Wenn der Eröffnungsfilm eines Festivals Abbild desselben
wäre, sähe es bei der Berlinale in den nächsten Tagen zum
Kotzen langweilig aus. Nun weiß man aus Erfahrung, dass der
Türöffner zum kinoverliebten zehntägigen Vollrausch ein
Fußstopper ist. Alle Scheinwerfer sollen sich auf den einen signalroten
Fleck richten, auf den dann Bitte! Danke! die namhaften
Hauptdarsteller mit dem Festivaldirektor durchs dick mit Mikro und Kamera
bewaffnete Spalier der internationalen Presse stelzen. Ruck, zuck haben die
Fernsehsender ansehnliche Bilder von gut angezogenen, etablierten Prominenten
im Kasten, und alle, die es ums Verrecken jedes Jahr wieder von Neuem wissen
wollen, erhalten ihre Bestätigung, dass Berlin zehn Tage Nabel einer
hoch getunten Glamour-Welt sein kann. Danach kann man den Fuß aus der
Tür ziehen, und der Eröffnungsfilm ist Geschichte. Ein Prinzip
der öffentlichen Mästung, in dessen Folge die hungrigen Mäuler
jetzt hoffentlich erstmal gestopft sind.
Man to Man von Régis Wargnier (Indochine)

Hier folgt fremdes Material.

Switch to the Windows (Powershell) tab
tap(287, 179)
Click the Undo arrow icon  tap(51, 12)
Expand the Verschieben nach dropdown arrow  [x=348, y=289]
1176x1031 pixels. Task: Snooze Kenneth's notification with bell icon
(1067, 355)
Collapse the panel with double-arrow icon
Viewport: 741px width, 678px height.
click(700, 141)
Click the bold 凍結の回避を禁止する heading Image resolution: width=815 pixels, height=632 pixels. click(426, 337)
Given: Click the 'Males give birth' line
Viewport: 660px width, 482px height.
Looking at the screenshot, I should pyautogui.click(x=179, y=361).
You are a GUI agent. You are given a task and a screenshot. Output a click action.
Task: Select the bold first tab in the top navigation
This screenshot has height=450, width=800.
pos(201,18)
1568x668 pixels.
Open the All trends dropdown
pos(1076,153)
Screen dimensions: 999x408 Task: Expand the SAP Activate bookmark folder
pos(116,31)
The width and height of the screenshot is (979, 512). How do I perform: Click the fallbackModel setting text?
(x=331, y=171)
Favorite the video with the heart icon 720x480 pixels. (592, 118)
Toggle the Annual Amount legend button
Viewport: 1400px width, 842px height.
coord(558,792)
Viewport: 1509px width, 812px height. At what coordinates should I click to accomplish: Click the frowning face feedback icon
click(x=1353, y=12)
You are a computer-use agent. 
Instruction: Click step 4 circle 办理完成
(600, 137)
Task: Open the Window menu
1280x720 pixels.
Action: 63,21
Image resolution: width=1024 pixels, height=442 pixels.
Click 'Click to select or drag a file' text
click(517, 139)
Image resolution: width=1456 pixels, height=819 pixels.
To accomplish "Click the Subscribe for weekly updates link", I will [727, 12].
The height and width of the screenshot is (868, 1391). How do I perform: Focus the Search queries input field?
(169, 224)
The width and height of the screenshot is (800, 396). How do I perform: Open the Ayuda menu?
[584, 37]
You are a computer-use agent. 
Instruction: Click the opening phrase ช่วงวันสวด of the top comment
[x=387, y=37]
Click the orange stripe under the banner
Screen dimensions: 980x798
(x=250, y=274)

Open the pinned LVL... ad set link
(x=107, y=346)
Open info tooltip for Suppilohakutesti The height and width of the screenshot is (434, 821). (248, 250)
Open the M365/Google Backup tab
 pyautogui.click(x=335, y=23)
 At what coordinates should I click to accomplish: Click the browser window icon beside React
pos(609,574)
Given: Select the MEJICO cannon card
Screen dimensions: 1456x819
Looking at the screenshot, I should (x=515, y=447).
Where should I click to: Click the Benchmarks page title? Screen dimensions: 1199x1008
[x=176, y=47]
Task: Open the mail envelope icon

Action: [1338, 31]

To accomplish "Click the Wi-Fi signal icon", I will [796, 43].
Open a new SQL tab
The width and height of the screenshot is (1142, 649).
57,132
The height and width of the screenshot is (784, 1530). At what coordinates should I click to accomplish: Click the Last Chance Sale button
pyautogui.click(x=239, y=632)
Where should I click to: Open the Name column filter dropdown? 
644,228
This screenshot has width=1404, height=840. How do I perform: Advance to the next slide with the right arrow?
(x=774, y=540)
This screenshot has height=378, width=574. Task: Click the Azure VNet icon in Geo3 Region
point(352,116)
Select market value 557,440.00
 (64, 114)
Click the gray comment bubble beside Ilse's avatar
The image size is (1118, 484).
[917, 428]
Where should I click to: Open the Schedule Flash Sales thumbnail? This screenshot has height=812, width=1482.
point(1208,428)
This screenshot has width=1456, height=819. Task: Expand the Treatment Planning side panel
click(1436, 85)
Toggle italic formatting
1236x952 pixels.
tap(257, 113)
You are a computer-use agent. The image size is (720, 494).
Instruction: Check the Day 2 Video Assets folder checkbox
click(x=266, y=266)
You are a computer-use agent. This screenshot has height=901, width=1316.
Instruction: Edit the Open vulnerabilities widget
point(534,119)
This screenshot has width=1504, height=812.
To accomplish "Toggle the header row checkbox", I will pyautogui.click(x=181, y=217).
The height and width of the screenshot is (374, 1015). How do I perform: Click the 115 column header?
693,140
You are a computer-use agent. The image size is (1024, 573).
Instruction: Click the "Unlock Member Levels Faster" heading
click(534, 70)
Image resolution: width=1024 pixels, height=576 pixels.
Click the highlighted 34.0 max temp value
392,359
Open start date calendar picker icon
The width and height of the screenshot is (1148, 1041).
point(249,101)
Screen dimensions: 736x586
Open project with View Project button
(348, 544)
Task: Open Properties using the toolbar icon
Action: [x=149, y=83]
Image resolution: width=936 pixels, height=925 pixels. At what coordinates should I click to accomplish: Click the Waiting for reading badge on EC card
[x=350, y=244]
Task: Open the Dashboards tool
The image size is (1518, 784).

mit Kristin Scott Thomas und Joseph Fiennes in den ledading roles spielt
als historisches Abenteuerepos erst in den grünen Wipfel
des südafrikanischen Dschungels, wo der couragierten Tierhändlerin
und dem schottischen Anthropologen zwei Pygmäen ins Fangnetz gehen,
die dann mit einer Reihe von Warzenschweinen, Affen, Geparden und anderem
exotischen Getier gen europäischer Heimat verschifft werden. Die Ignoranz
der darwinistischen Evolutionsforscher sowie der Zoo-verliebten Gesellschaft
in Schottland am Ende des 19. Jahrhunderts sind genau so dargestellt, wie
man sie aus muffigen alten Schinken und Filmen wie Greystoke
(1984) in Erinnerung hat. Kristin Scott Thomas, die aussieht, als hätte
sie sich Cate Blanchetts Kleid und Gewehr aus dem Kostümfundus von
The Missing geliehen und ihre Haare dem Umfeld entsprechend von
Stylisten gekonnt verwuscheln lassen, sowie Joseph Fiennes, der seinen
Dackelblick perfektioniert hat, versprühen keimfreies Charisma von der
Leinwand.
Scott Thomas Läuterung von der die so genannten Wilden ans Publikum
verschachernden Geschäftsfrau zur Busenfreundin der Pygmäen oder
Fiennes Metamorphose vom besessenen Wissenschaftler zum isolierten Zweifler
in dem selben Käfig, in dem vorher die Kreaturen aus dem Urwald gefangen
gehalten wurden, erinnert aus der Ferne an die Satire Human Nature,
nur dass ihnen jeglicher Esprit fehlt und Ironie, wenn überhaupt vorhanden,
unfreiwillig durch die Gitterstäbe des allzu gut gemeinten
Gesellschaftsdramas wabert. Es ist wirklich an der Zeit, dass man die hungrigen
Mäuler, die nach Glamour, Stars und fernsehtauglichem Material gieren,
an dem überbewerteten, ein paar Meter kurzen roten Fleck mit etwas stopft,
dass sie aus ihrem alljährlichen Fressverhalten sprengt. Aber es ist
wie jedes Jahr, wir ziehen den Fuß aus der Tür und freuen uns
auf alle interessanten Filme, die nach diesem gähnend langweiligen Auftakt
über die Leinwände ziehen. Klappe zu.